• WHAT THE TASK REQUIRES
Please copy out every line in the entries that includes the word "will".

• EXCERPTED RECORDS
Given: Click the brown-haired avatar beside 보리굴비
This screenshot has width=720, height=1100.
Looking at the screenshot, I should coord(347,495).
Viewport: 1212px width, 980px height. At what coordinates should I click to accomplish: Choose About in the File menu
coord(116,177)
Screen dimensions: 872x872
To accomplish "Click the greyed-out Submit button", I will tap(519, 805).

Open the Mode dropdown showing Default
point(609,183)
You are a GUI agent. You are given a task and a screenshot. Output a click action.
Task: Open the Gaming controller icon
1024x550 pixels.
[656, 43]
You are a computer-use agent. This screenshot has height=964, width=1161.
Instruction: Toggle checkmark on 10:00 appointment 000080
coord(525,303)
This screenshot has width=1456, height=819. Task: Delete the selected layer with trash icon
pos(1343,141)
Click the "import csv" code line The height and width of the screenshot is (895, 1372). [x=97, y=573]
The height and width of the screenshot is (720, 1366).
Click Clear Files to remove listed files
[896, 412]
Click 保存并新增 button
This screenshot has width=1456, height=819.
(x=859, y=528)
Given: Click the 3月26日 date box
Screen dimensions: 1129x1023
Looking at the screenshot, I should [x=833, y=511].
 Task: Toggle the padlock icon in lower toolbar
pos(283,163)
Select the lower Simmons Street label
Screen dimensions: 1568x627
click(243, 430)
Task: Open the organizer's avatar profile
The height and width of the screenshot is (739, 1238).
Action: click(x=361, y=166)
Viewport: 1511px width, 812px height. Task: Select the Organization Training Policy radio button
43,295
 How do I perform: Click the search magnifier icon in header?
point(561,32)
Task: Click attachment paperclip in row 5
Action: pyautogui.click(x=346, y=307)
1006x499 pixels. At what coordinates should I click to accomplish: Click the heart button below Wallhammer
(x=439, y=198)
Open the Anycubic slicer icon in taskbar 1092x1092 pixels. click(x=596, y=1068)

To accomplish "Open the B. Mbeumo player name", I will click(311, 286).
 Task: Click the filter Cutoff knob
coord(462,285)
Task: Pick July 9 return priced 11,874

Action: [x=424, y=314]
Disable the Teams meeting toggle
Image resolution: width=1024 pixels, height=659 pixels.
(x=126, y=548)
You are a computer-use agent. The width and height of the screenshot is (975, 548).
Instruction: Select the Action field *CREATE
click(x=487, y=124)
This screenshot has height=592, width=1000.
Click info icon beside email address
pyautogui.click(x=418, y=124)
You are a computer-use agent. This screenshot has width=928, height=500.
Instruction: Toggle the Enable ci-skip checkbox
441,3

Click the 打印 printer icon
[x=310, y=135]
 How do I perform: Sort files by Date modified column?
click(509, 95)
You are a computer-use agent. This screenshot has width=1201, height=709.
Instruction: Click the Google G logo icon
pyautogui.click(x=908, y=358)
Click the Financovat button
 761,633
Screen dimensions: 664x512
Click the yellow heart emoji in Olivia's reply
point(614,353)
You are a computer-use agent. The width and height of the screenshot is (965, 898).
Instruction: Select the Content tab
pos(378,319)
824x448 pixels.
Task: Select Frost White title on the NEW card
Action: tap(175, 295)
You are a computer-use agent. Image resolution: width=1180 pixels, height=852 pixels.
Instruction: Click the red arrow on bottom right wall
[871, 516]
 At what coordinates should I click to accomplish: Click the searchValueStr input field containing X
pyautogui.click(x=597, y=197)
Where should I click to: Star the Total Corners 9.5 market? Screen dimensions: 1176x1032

• ANSWER BOX
To accomplish "Click the greyed-out Submit button", I will tap(519, 805).
To accomplish "Open the B. Mbeumo player name", I will click(311, 286).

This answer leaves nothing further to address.